The shut-down process is a reversal of this command sequence and relies on the thermostat halting the low-voltage signal once the desired temperature is achieved. When the 24-volt signal is interrupted, the main power relay in the outdoor unit should immediately de-energize, cutting the high-voltage power to the compressor and the condenser fan motor. The indoor blower fan’s operation, however, depends on the fan setting selected on the thermostat. If the fan is set to “Auto,” the blower will stop shortly after the compressor shuts down, but if the setting is “On,” the blower fan will continue to run perpetually, which is normal behavior and should not be mistaken for a cooling malfunction.
Hard Electrical Failures Keeping the Compressor Running
The most frequent cause of an AC system refusing to shut off, even after the thermostat commands a stop, is a mechanical failure within the outdoor unit’s power switching device. This component is known as the contactor, which functions as a specialized relay that uses the low-voltage signal to control the flow of high-voltage power, often 240 volts, to the compressor and condenser fan. The contactor contains a coil that, when energized by the 24-volt signal, pulls a set of heavy contacts together to complete the circuit and deliver power to the cooling components.
Over time and repeated operation, the repeated completion and interruption of the high-voltage circuit causes electrical arcing across the contact points. This arcing can lead to pitting and erosion of the metal surfaces, which may eventually cause the contacts to physically weld or stick together in the closed position. When the thermostat successfully cuts the 24-volt control signal, the contactor coil de-energizes, but the stuck contacts maintain the physical connection, meaning the compressor continues to receive 240-volt power. This mechanical failure bypasses the control logic entirely, forcing continuous operation.

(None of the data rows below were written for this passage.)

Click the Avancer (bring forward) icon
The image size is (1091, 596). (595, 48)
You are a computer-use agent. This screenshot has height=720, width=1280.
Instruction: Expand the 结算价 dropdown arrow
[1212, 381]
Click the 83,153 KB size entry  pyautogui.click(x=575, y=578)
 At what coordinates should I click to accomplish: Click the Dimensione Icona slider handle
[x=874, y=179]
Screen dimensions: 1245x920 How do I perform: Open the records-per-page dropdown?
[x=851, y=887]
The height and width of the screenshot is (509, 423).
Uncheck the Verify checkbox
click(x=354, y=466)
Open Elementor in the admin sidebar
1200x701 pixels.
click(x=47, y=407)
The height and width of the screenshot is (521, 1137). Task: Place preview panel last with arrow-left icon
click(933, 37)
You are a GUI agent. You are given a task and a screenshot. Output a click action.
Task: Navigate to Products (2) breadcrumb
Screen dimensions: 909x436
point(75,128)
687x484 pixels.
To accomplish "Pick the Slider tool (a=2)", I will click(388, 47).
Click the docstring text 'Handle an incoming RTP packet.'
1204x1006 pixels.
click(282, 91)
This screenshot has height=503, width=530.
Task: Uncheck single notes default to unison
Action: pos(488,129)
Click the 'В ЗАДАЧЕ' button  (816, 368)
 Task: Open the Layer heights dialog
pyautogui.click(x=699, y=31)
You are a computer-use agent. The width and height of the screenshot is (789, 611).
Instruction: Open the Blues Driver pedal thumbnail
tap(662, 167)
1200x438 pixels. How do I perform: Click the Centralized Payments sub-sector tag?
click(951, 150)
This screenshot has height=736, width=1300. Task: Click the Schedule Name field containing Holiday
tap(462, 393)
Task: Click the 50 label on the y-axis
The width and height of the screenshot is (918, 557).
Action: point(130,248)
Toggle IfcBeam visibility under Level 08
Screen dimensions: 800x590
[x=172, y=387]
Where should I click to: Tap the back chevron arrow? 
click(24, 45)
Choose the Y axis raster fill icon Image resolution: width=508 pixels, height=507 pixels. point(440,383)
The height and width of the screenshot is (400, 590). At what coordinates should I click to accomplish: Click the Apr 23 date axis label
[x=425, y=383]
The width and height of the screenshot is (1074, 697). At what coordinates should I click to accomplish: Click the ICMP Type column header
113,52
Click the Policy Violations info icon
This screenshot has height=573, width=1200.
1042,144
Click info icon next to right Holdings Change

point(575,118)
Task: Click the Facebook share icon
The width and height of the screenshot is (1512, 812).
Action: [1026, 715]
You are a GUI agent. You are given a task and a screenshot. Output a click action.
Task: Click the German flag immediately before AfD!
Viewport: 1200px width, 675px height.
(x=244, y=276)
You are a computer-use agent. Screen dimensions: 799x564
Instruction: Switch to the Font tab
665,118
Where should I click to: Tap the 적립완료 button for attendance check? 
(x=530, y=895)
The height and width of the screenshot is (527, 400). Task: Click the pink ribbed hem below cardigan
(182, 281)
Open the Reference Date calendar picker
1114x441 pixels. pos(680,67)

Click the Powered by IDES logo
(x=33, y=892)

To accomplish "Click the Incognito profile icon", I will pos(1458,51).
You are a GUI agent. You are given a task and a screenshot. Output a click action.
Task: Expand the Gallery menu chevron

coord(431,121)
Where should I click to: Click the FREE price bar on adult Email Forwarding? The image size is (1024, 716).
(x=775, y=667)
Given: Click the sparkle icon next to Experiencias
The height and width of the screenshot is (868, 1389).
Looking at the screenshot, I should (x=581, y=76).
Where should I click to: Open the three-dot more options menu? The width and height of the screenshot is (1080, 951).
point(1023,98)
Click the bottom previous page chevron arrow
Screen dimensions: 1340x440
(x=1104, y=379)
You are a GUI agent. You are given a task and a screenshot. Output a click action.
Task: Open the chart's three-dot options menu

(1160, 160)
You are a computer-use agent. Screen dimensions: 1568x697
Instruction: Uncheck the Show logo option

Addressing a stuck contactor requires immediately shutting off power to the entire unit at the main electrical service panel breaker to prevent damage or fire. While sometimes a light tap on the contactor housing can momentarily unstick the contacts, this is only a temporary diagnostic confirmation, and the component must be replaced immediately. In less common instances, the electronic control board within the air handler or a communicating outdoor unit may fail to drop the low-voltage signal, even when the thermostat has stopped calling for cooling. This board-level failure keeps the contactor coil energized, resulting in the same continuous running condition.
Thermostat and Sensor Misreadings
A different category of malfunction occurs when the AC system is running constantly because the control mechanism genuinely believes the cooling demand has not been met. This is often the result of an inaccurate temperature reading, which could be attributed to the thermostat’s sensor or its physical placement. The thermostat uses a thermistor, a type of resistor that changes its electrical resistance based on temperature, to measure the ambient air. If this internal sensor has drifted out of calibration, it may report a temperature several degrees higher than the actual room temperature, causing it to continuously call for cooling.
The environment immediately surrounding the thermostat has a significant influence on its operation. Placing the device on a wall that receives direct afternoon sunlight, near a lamp, or close to heat-generating electronics can cause the internal sensor to register an artificially high temperature. Furthermore, if the thermostat is located near a leaky return air duct or an unsealed wall cavity, it may be sampling air from an unconditioned space, leading it to constantly demand cooling for a condition that is not representative of the main living area. This results in the system running longer than necessary, even if the rest of the house feels sufficiently cooled.
While a minor temperature overshoot, where the AC runs for a few minutes past the set point due to the thermal lag of air circulation, is normal, continuous running suggests a deeper issue. Simple troubleshooting steps can often resolve placement issues, such as relocating the thermostat or eliminating nearby heat sources. For digital thermostats, refreshing the batteries can sometimes resolve intermittent sensor issues or display anomalies, but persistent misreadings usually indicate a need for sensor recalibration or replacement of the entire control unit.